Repeat word for word, please, only the lines from the one that includes "Click the faces(const G& g) cell" through the final line of the data.

**** RECORD EXCERPTS

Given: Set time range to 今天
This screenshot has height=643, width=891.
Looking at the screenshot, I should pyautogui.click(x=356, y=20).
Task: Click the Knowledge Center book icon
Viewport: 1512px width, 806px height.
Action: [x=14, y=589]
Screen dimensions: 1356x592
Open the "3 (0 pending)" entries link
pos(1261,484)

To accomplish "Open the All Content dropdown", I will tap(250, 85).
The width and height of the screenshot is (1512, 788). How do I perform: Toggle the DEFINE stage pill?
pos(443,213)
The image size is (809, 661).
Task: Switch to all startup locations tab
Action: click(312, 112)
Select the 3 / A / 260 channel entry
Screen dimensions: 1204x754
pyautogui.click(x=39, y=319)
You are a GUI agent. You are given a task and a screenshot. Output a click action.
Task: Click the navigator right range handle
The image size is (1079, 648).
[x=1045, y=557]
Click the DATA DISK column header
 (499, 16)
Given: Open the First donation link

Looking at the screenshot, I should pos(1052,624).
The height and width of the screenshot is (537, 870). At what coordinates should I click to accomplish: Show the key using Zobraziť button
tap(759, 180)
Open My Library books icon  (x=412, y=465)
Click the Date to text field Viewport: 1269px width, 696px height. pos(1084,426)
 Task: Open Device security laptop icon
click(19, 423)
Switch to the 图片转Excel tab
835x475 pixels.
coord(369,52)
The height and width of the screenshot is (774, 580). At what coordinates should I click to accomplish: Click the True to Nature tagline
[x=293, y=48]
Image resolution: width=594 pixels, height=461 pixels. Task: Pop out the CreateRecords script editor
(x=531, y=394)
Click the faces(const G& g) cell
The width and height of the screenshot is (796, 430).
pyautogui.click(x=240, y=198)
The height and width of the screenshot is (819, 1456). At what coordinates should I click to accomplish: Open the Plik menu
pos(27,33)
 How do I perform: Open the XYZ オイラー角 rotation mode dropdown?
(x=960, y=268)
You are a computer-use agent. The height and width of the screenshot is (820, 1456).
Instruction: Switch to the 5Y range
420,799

********

**OUTPUT OF THE EXERCISE:**
Click the faces(const G& g) cell
The width and height of the screenshot is (796, 430).
pyautogui.click(x=240, y=198)
The height and width of the screenshot is (819, 1456). At what coordinates should I click to accomplish: Open the Plik menu
pos(27,33)
 How do I perform: Open the XYZ オイラー角 rotation mode dropdown?
(x=960, y=268)
You are a computer-use agent. The height and width of the screenshot is (820, 1456).
Instruction: Switch to the 5Y range
420,799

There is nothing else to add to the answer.